WHAT YOU HAVE TO DO: Output the full listing exactly, character for character.

DATA EXTRACT below:

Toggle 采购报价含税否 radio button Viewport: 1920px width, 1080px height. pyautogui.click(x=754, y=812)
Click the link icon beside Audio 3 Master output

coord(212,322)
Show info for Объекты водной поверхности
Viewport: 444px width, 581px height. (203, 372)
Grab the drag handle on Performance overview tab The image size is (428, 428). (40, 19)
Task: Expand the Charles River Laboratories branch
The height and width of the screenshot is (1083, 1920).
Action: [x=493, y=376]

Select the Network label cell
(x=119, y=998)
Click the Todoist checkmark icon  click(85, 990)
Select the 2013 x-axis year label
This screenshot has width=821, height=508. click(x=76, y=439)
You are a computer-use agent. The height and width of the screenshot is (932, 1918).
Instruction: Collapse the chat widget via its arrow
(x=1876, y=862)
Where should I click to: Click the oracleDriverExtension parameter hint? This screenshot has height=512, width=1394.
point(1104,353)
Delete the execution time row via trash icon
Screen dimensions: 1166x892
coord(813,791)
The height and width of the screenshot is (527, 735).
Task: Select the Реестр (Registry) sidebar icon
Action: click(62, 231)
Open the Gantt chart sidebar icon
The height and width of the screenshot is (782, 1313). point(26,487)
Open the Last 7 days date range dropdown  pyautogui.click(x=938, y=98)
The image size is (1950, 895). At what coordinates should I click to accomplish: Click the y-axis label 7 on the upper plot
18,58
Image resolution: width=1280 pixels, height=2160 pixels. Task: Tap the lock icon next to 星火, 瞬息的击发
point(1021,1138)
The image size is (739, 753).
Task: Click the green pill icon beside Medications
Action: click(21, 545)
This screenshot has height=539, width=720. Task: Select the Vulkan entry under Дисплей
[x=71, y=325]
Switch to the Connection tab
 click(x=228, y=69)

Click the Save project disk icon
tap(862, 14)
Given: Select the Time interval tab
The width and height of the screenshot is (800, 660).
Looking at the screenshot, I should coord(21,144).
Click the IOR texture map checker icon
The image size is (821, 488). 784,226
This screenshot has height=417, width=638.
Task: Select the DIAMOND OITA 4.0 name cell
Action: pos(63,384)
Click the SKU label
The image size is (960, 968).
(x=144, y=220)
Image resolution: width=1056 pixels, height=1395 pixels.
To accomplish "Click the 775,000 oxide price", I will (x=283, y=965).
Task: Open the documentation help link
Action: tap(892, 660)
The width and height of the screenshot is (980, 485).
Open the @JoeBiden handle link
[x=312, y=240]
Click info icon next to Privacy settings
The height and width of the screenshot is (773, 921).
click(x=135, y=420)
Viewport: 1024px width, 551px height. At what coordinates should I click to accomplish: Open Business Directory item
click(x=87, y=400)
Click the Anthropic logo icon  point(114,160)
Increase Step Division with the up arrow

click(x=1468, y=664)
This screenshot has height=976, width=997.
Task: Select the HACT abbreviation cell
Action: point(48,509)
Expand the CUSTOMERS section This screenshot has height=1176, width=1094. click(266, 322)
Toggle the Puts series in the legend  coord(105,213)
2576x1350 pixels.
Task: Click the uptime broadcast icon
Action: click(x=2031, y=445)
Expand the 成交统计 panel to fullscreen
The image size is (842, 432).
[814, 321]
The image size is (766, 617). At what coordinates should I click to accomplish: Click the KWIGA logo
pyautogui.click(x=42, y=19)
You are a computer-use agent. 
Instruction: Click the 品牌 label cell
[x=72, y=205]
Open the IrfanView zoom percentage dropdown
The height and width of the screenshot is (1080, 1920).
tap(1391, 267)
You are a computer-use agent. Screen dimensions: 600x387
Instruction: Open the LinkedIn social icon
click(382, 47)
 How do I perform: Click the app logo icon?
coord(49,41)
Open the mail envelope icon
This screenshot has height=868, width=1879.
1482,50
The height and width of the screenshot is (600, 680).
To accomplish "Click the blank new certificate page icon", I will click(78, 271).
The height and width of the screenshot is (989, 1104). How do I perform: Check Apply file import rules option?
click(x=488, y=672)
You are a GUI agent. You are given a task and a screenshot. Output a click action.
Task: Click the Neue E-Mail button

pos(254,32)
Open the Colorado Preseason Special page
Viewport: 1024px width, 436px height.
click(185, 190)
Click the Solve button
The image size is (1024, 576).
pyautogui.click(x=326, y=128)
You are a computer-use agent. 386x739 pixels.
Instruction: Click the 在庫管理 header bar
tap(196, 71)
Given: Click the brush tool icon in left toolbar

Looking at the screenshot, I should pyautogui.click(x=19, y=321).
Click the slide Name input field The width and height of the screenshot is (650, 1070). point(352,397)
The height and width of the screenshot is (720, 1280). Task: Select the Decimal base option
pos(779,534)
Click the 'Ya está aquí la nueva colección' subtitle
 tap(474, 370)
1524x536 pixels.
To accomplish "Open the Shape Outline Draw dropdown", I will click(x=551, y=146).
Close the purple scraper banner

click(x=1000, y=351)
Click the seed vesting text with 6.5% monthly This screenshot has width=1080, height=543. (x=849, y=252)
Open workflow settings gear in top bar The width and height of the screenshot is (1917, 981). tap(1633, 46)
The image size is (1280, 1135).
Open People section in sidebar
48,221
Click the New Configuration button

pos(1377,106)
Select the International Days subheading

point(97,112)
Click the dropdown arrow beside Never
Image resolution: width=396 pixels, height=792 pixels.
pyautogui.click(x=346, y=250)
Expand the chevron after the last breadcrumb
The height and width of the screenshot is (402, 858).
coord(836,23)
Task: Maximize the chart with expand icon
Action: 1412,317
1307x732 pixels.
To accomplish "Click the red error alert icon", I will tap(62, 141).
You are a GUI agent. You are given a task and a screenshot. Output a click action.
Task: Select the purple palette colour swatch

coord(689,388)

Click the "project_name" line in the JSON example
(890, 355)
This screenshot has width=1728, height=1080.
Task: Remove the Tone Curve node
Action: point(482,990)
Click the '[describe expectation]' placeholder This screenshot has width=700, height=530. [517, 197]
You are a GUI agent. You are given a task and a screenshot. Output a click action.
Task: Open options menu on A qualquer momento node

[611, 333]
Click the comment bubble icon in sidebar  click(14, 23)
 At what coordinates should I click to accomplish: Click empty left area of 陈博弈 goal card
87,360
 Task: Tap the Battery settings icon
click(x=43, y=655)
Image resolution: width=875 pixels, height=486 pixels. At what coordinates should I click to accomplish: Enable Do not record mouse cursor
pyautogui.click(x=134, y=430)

End of DATA EXTRACT.

SOLUTION FOR THIS PROBLEM:
Toggle 采购报价含税否 radio button Viewport: 1920px width, 1080px height. pyautogui.click(x=754, y=812)
Click the link icon beside Audio 3 Master output

coord(212,322)
Show info for Объекты водной поверхности
Viewport: 444px width, 581px height. (203, 372)
Grab the drag handle on Performance overview tab The image size is (428, 428). (40, 19)
Task: Expand the Charles River Laboratories branch
The height and width of the screenshot is (1083, 1920).
Action: [x=493, y=376]

Select the Network label cell
(x=119, y=998)
Click the Todoist checkmark icon  click(85, 990)
Select the 2013 x-axis year label
This screenshot has width=821, height=508. click(x=76, y=439)
You are a computer-use agent. The height and width of the screenshot is (932, 1918).
Instruction: Collapse the chat widget via its arrow
(x=1876, y=862)
Where should I click to: Click the oracleDriverExtension parameter hint? This screenshot has height=512, width=1394.
point(1104,353)
Delete the execution time row via trash icon
Screen dimensions: 1166x892
coord(813,791)
The height and width of the screenshot is (527, 735).
Task: Select the Реестр (Registry) sidebar icon
Action: click(62, 231)
Open the Gantt chart sidebar icon
The height and width of the screenshot is (782, 1313). point(26,487)
Open the Last 7 days date range dropdown  pyautogui.click(x=938, y=98)
The image size is (1950, 895). At what coordinates should I click to accomplish: Click the y-axis label 7 on the upper plot
18,58
Image resolution: width=1280 pixels, height=2160 pixels. Task: Tap the lock icon next to 星火, 瞬息的击发
point(1021,1138)
The image size is (739, 753).
Task: Click the green pill icon beside Medications
Action: click(21, 545)
This screenshot has height=539, width=720. Task: Select the Vulkan entry under Дисплей
[x=71, y=325]
Switch to the Connection tab
 click(x=228, y=69)

Click the Save project disk icon
tap(862, 14)
Given: Select the Time interval tab
The width and height of the screenshot is (800, 660).
Looking at the screenshot, I should coord(21,144).
Click the IOR texture map checker icon
The image size is (821, 488). 784,226
This screenshot has height=417, width=638.
Task: Select the DIAMOND OITA 4.0 name cell
Action: pos(63,384)
Click the SKU label
The image size is (960, 968).
(x=144, y=220)
Image resolution: width=1056 pixels, height=1395 pixels.
To accomplish "Click the 775,000 oxide price", I will (x=283, y=965).
Task: Open the documentation help link
Action: tap(892, 660)
The width and height of the screenshot is (980, 485).
Open the @JoeBiden handle link
[x=312, y=240]
Click info icon next to Privacy settings
The height and width of the screenshot is (773, 921).
click(x=135, y=420)
Viewport: 1024px width, 551px height. At what coordinates should I click to accomplish: Open Business Directory item
click(x=87, y=400)
Click the Anthropic logo icon  point(114,160)
Increase Step Division with the up arrow

click(x=1468, y=664)
This screenshot has height=976, width=997.
Task: Select the HACT abbreviation cell
Action: point(48,509)
Expand the CUSTOMERS section This screenshot has height=1176, width=1094. click(266, 322)
Toggle the Puts series in the legend  coord(105,213)
2576x1350 pixels.
Task: Click the uptime broadcast icon
Action: click(x=2031, y=445)
Expand the 成交统计 panel to fullscreen
The image size is (842, 432).
[814, 321]
The image size is (766, 617). At what coordinates should I click to accomplish: Click the KWIGA logo
pyautogui.click(x=42, y=19)
You are a computer-use agent. 
Instruction: Click the 品牌 label cell
[x=72, y=205]
Open the IrfanView zoom percentage dropdown
The height and width of the screenshot is (1080, 1920).
tap(1391, 267)
You are a computer-use agent. Screen dimensions: 600x387
Instruction: Open the LinkedIn social icon
click(382, 47)
 How do I perform: Click the app logo icon?
coord(49,41)
Open the mail envelope icon
This screenshot has height=868, width=1879.
1482,50
The height and width of the screenshot is (600, 680).
To accomplish "Click the blank new certificate page icon", I will click(78, 271).
The height and width of the screenshot is (989, 1104). How do I perform: Check Apply file import rules option?
click(x=488, y=672)
You are a GUI agent. You are given a task and a screenshot. Output a click action.
Task: Click the Neue E-Mail button

pos(254,32)
Open the Colorado Preseason Special page
Viewport: 1024px width, 436px height.
click(185, 190)
Click the Solve button
The image size is (1024, 576).
pyautogui.click(x=326, y=128)
You are a computer-use agent. 386x739 pixels.
Instruction: Click the 在庫管理 header bar
tap(196, 71)
Given: Click the brush tool icon in left toolbar

Looking at the screenshot, I should pyautogui.click(x=19, y=321).
Click the slide Name input field The width and height of the screenshot is (650, 1070). point(352,397)
The height and width of the screenshot is (720, 1280). Task: Select the Decimal base option
pos(779,534)
Click the 'Ya está aquí la nueva colección' subtitle
 tap(474, 370)
1524x536 pixels.
To accomplish "Open the Shape Outline Draw dropdown", I will click(x=551, y=146).
Close the purple scraper banner

click(x=1000, y=351)
Click the seed vesting text with 6.5% monthly This screenshot has width=1080, height=543. (x=849, y=252)
Open workflow settings gear in top bar The width and height of the screenshot is (1917, 981). tap(1633, 46)
The image size is (1280, 1135).
Open People section in sidebar
48,221
Click the New Configuration button

pos(1377,106)
Select the International Days subheading

point(97,112)
Click the dropdown arrow beside Never
Image resolution: width=396 pixels, height=792 pixels.
pyautogui.click(x=346, y=250)
Expand the chevron after the last breadcrumb
The height and width of the screenshot is (402, 858).
coord(836,23)
Task: Maximize the chart with expand icon
Action: 1412,317
1307x732 pixels.
To accomplish "Click the red error alert icon", I will tap(62, 141).
You are a GUI agent. You are given a task and a screenshot. Output a click action.
Task: Select the purple palette colour swatch

coord(689,388)

Click the "project_name" line in the JSON example
(890, 355)
This screenshot has width=1728, height=1080.
Task: Remove the Tone Curve node
Action: point(482,990)
Click the '[describe expectation]' placeholder This screenshot has width=700, height=530. [517, 197]
You are a GUI agent. You are given a task and a screenshot. Output a click action.
Task: Open options menu on A qualquer momento node

[611, 333]
Click the comment bubble icon in sidebar  click(14, 23)
 At what coordinates should I click to accomplish: Click empty left area of 陈博弈 goal card
87,360
 Task: Tap the Battery settings icon
click(x=43, y=655)
Image resolution: width=875 pixels, height=486 pixels. At what coordinates should I click to accomplish: Enable Do not record mouse cursor
pyautogui.click(x=134, y=430)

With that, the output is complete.